** MATERIAL PROVIDED follows **

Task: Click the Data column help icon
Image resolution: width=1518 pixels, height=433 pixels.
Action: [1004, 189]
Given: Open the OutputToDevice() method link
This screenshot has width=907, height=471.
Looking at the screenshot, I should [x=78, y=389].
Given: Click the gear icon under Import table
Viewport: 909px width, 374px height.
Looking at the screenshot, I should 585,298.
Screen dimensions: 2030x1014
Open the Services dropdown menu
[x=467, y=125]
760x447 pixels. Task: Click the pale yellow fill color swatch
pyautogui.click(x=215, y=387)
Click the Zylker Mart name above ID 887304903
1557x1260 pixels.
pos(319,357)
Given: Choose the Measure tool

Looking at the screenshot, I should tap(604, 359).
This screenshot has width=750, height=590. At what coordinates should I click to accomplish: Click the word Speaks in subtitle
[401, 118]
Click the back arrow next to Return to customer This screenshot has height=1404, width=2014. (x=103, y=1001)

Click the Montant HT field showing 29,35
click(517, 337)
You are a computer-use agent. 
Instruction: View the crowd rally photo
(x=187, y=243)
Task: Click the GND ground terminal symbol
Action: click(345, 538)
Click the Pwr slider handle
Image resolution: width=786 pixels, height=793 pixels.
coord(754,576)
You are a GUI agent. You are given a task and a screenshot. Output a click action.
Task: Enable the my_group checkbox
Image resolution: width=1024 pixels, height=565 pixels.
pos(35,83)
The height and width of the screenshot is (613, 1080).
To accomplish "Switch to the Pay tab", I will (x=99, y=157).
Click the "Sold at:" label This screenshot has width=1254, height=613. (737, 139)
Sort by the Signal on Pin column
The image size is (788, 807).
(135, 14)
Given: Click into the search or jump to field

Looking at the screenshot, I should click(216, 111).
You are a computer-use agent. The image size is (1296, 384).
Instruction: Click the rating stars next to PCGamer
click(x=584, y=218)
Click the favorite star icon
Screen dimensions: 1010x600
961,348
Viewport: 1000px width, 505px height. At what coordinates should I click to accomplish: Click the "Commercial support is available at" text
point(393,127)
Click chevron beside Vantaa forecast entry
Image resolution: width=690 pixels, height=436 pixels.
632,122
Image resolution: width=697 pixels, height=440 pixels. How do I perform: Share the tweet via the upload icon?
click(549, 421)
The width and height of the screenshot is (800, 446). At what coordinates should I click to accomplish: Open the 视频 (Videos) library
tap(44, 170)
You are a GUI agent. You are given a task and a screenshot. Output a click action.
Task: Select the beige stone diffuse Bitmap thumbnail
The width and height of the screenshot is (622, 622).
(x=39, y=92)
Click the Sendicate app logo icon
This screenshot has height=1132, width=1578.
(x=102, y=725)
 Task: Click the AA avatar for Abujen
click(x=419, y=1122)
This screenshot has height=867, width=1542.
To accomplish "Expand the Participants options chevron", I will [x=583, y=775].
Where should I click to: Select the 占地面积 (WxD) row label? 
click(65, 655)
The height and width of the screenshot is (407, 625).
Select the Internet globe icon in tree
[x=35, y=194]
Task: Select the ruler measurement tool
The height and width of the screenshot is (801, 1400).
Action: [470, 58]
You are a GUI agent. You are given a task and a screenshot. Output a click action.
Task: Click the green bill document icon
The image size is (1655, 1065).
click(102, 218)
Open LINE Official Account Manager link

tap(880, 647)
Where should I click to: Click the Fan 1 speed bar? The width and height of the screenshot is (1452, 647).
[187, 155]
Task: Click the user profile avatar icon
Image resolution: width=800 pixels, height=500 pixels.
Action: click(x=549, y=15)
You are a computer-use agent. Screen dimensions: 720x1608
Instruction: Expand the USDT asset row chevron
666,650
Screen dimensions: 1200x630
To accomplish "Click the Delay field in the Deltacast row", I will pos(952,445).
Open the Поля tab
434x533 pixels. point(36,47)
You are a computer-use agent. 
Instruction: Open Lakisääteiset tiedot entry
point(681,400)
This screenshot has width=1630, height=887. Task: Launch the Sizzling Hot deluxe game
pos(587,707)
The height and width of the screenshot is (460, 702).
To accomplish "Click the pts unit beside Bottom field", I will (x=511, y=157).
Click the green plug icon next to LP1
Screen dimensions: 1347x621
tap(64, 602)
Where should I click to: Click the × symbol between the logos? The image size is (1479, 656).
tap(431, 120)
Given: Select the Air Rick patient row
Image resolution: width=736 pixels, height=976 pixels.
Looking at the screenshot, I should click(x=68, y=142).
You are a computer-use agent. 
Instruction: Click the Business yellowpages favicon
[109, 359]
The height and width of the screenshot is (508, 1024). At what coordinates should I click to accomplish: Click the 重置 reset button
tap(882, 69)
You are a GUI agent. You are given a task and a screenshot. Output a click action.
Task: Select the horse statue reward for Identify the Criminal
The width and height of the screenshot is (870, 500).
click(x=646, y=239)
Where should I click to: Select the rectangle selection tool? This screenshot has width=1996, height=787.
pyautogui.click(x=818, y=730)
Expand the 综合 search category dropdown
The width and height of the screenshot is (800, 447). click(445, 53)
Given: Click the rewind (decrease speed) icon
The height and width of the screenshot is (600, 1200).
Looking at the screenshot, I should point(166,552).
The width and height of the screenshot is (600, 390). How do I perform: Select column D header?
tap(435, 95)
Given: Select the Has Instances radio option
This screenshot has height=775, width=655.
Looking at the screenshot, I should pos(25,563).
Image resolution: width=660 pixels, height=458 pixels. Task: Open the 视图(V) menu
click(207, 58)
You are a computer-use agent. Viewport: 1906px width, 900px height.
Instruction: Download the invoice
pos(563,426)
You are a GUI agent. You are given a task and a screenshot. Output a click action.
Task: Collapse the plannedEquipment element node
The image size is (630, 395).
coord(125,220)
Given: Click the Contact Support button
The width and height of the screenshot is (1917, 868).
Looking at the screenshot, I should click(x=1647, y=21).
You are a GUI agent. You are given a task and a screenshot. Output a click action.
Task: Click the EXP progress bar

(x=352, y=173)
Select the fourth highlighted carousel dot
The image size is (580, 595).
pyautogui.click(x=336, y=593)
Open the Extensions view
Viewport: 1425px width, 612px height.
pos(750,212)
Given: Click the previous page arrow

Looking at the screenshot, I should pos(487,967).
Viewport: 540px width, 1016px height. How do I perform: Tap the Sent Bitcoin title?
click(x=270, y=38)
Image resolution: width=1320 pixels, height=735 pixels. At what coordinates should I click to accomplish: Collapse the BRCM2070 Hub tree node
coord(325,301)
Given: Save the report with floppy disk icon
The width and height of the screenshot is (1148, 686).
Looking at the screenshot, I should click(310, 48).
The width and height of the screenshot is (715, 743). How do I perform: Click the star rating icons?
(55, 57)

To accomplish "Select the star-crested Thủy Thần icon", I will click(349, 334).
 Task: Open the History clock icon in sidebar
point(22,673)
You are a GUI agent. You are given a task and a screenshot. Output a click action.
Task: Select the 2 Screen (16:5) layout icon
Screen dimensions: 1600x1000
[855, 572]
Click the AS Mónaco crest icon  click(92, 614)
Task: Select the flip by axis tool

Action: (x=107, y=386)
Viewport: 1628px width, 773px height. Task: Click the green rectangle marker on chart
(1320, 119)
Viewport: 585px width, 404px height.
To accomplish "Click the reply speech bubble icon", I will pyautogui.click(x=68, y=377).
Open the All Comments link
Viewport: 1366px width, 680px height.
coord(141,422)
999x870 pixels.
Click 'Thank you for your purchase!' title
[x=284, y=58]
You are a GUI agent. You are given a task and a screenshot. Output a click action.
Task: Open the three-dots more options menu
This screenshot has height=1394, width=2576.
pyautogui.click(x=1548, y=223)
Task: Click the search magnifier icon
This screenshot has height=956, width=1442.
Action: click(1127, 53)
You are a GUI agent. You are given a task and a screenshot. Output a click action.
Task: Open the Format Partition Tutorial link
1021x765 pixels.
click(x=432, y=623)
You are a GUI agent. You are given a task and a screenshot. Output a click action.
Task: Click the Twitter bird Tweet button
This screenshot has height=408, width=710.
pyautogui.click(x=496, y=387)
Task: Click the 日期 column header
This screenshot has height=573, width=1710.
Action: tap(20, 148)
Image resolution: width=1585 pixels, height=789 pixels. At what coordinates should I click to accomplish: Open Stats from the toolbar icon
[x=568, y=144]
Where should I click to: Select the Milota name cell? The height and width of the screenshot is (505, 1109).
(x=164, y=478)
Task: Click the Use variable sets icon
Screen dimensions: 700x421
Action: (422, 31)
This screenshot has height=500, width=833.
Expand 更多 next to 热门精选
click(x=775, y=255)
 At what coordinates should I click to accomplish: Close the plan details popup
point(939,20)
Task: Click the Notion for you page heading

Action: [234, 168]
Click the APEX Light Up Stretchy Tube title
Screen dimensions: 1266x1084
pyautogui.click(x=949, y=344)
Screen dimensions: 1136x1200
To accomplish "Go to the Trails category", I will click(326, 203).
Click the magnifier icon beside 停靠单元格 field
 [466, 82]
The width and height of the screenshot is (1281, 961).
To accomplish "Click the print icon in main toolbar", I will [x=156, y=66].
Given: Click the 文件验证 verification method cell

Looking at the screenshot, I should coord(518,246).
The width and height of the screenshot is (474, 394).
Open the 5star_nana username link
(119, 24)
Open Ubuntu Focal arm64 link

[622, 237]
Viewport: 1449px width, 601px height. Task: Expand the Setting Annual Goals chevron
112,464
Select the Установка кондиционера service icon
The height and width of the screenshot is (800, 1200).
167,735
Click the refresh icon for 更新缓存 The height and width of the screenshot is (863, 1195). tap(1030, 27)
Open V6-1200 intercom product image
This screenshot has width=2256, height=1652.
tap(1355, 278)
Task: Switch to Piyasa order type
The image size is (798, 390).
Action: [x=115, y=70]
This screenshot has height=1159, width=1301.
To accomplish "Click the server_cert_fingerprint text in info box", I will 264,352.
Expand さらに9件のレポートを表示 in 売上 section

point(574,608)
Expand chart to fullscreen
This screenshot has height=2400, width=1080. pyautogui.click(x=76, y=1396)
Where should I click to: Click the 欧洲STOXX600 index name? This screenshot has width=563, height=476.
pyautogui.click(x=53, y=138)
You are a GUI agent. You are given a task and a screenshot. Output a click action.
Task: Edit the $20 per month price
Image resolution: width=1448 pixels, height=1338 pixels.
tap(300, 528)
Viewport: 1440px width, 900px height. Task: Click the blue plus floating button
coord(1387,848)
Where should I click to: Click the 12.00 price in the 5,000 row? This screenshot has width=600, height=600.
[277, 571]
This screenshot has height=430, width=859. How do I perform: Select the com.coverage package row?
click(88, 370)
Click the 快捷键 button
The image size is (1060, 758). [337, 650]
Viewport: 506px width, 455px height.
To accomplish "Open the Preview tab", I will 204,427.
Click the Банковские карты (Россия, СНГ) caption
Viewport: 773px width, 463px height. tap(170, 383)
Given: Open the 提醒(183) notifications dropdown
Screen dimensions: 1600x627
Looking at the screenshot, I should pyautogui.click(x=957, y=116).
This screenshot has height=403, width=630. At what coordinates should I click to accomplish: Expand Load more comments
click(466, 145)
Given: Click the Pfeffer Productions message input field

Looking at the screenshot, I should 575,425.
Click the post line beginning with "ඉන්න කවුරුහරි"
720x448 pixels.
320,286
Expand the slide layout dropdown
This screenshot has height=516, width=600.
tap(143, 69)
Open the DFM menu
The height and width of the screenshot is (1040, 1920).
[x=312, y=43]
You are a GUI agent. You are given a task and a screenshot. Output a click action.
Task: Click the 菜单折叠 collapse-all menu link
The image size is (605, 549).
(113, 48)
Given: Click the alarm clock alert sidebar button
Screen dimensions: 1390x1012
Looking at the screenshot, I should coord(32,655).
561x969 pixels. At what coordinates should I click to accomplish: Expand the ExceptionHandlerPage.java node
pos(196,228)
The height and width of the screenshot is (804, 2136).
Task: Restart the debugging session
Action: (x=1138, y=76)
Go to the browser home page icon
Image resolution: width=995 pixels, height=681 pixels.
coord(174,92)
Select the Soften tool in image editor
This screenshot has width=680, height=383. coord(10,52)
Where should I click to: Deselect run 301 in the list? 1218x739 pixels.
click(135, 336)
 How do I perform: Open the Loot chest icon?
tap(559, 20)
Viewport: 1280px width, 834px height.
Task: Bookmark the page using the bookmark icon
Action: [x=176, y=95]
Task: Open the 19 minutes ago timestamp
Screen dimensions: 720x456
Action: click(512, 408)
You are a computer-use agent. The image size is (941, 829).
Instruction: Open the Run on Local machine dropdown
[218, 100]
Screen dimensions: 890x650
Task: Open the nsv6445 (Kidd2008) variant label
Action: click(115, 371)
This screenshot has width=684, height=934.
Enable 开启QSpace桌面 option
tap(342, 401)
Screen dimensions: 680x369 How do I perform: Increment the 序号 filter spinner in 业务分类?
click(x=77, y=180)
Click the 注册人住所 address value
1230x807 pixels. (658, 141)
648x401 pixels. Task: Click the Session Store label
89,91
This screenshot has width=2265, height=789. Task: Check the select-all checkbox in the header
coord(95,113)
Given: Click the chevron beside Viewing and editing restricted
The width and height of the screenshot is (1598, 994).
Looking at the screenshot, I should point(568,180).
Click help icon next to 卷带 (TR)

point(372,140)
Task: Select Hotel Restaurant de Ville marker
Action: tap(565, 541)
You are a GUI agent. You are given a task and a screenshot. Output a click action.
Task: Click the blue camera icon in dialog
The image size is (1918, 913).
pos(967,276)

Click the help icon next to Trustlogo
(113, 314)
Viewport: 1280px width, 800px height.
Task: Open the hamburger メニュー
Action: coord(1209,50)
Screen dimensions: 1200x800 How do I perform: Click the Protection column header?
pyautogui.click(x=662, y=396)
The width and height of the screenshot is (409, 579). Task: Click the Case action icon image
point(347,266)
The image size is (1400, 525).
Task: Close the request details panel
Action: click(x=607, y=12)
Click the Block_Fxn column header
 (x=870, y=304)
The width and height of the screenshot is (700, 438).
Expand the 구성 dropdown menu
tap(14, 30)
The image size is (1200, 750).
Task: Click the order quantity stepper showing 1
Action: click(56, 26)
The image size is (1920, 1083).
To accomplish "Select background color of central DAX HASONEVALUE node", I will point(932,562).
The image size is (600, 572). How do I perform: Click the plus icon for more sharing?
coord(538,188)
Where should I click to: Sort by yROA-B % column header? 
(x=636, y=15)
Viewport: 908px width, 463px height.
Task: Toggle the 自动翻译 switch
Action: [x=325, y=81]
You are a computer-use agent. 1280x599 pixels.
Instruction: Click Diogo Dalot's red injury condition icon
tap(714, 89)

** End of MATERIAL PROVIDED **

Looking at the entries above, can you reproduce exactly the lines from the one that holds "Screen dimensions: 2030x1014" through the one that holds "Task: Enable the my_group checkbox", and only those?

Screen dimensions: 2030x1014
Open the Services dropdown menu
[x=467, y=125]
760x447 pixels. Task: Click the pale yellow fill color swatch
pyautogui.click(x=215, y=387)
Click the Zylker Mart name above ID 887304903
1557x1260 pixels.
pos(319,357)
Given: Choose the Measure tool

Looking at the screenshot, I should tap(604, 359).
This screenshot has width=750, height=590. At what coordinates should I click to accomplish: Click the word Speaks in subtitle
[401, 118]
Click the back arrow next to Return to customer This screenshot has height=1404, width=2014. (x=103, y=1001)

Click the Montant HT field showing 29,35
click(517, 337)
You are a computer-use agent. 
Instruction: View the crowd rally photo
(x=187, y=243)
Task: Click the GND ground terminal symbol
Action: click(345, 538)
Click the Pwr slider handle
Image resolution: width=786 pixels, height=793 pixels.
coord(754,576)
You are a GUI agent. You are given a task and a screenshot. Output a click action.
Task: Enable the my_group checkbox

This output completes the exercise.